In the latest development, a new civil rights complaint has been filed with the U.S. Department of Education’s Office of Civil Rights against the University of Chicago, accusing the school of anti-Palestinian discrimination and censorship.
In the federal civil rights complaint filed by the independent advocacy group Palestine Legal, a large coalition of student groups details several incidents from October 2023 through June 2024 that the filing says violated their civil rights, through “a pattern of discrimination that has caused an increasingly hostile environment at UChicago for Palestinian, Arab, and Muslim students and students associated with them.”
The complaint calls on the federal government to step in and investigate what they say is a failure to protect Palestinian students from discrimination on campus.
K is a UChicago student who detailed her experience in the complaint—one of a few hundred students involved with the coalition UChicago United for Palestine.
K said she was assaulted by a federal marshal in February for trying to ask a question to a district judge from Florida, who held at a talk at the university and who supports Israel.
“I was trying to ask a question—walked up. I was wearing a keffiyeh,” said K. “I’m Jewish. But the keffiyeh was responded to by the U.S. Marshal getting in between and shoving me forcefully in the chest.”
In May, CBS News Chicago also spoke to another student, Yousef Hasweh, who was subject to disciplinary hearings and had his diploma withheld due to his part in the pro-Palestinian encampment on campus. He is also part of the complaint.
Students also reported doxing from other students, and police surveillance of Muslim students on campus.
The complaint also claimed they made the university aware of the harassment, but the school did not stop it.
K also faced disciplinary proceedings by the university.
“The university has chosen to instead prioritize these disciplinary proceedings and this police surveillance,” K said. “It has, in fact, created new policies to prevent the same kind of protest that we saw last year.”
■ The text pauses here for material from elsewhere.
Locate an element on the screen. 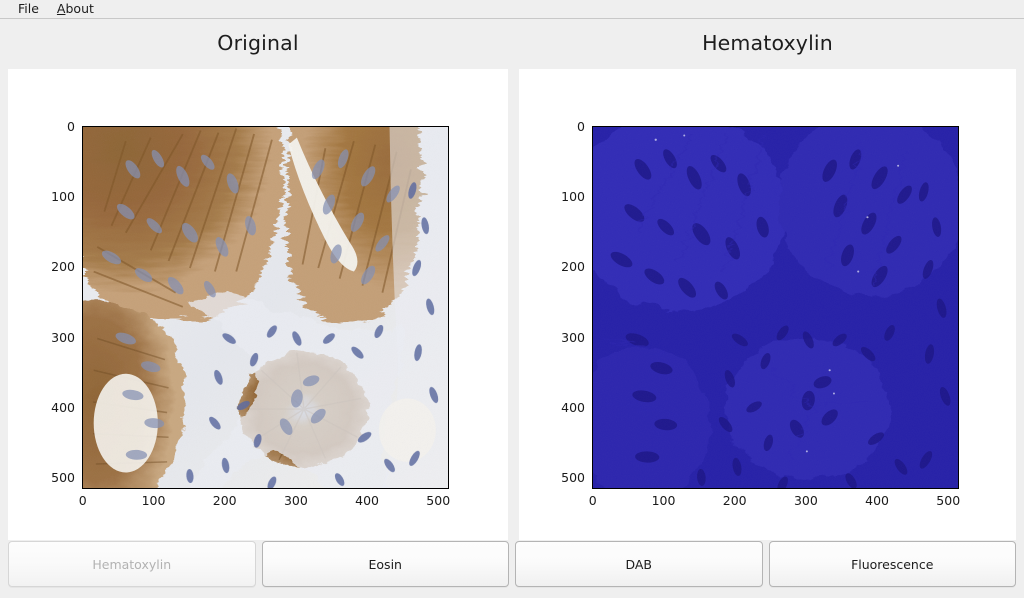  stain-button-bar: Hematoxylin Eosin DAB Fluorescence is located at coordinates (512, 569).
In response to the filing, UChicago did not comment on the complaint, but sent the following statement:
The new developments come after the university announced it received a $100 million gift from an anonymous donor to “advance the UChicago’s commitment to free expression.”
“UChicago tries to claim that it is different, that it is this free speech campus, but really it is only a free speech campus when that free speech is speech that it likes,” K said.
The U.S. Department of Education Office of Civil Rights would not confirm Friday whether an investigation has been opened. If is opened and violations are found, a university’s federal funding could be on the line.
Similar complaints have already prompted federal investigations into Northwestern University and the University of Illinois Chicago.